_Task prompt_: Each line of the data below that carries the word "agent" needs to be copied.
The input Block Start
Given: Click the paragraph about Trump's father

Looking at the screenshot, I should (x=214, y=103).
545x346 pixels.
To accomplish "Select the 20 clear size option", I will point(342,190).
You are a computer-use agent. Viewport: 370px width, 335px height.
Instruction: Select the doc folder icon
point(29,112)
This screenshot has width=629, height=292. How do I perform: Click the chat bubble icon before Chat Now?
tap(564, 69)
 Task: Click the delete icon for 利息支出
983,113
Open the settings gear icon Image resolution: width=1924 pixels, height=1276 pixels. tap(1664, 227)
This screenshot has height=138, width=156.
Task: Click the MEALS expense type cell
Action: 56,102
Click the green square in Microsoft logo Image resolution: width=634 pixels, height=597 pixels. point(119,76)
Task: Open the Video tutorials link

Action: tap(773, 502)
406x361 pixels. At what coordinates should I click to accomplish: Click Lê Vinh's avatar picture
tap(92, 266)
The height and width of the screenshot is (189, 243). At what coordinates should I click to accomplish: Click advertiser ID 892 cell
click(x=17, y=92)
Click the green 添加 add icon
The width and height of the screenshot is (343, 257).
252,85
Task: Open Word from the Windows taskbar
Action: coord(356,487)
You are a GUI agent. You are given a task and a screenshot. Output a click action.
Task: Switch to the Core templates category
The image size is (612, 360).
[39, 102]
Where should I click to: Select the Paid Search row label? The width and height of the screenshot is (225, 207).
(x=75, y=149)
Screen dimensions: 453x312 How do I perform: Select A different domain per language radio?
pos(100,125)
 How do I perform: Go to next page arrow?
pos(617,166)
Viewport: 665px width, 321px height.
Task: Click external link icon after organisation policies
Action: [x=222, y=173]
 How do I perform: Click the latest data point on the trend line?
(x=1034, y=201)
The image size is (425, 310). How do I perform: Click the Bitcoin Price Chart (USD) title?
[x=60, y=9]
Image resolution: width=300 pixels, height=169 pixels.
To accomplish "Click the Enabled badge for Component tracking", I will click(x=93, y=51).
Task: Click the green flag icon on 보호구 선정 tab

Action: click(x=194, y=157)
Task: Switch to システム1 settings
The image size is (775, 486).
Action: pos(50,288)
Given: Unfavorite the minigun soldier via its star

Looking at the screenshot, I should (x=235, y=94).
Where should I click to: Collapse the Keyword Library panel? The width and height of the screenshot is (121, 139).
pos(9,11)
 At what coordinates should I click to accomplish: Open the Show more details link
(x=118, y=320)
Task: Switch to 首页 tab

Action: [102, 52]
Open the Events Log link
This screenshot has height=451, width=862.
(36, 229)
The input Block End
_Finished exercise_:
You are a computer-use agent. Viewport: 370px width, 335px height.
You are a GUI agent. You are given a task and a screenshot. Output a click action.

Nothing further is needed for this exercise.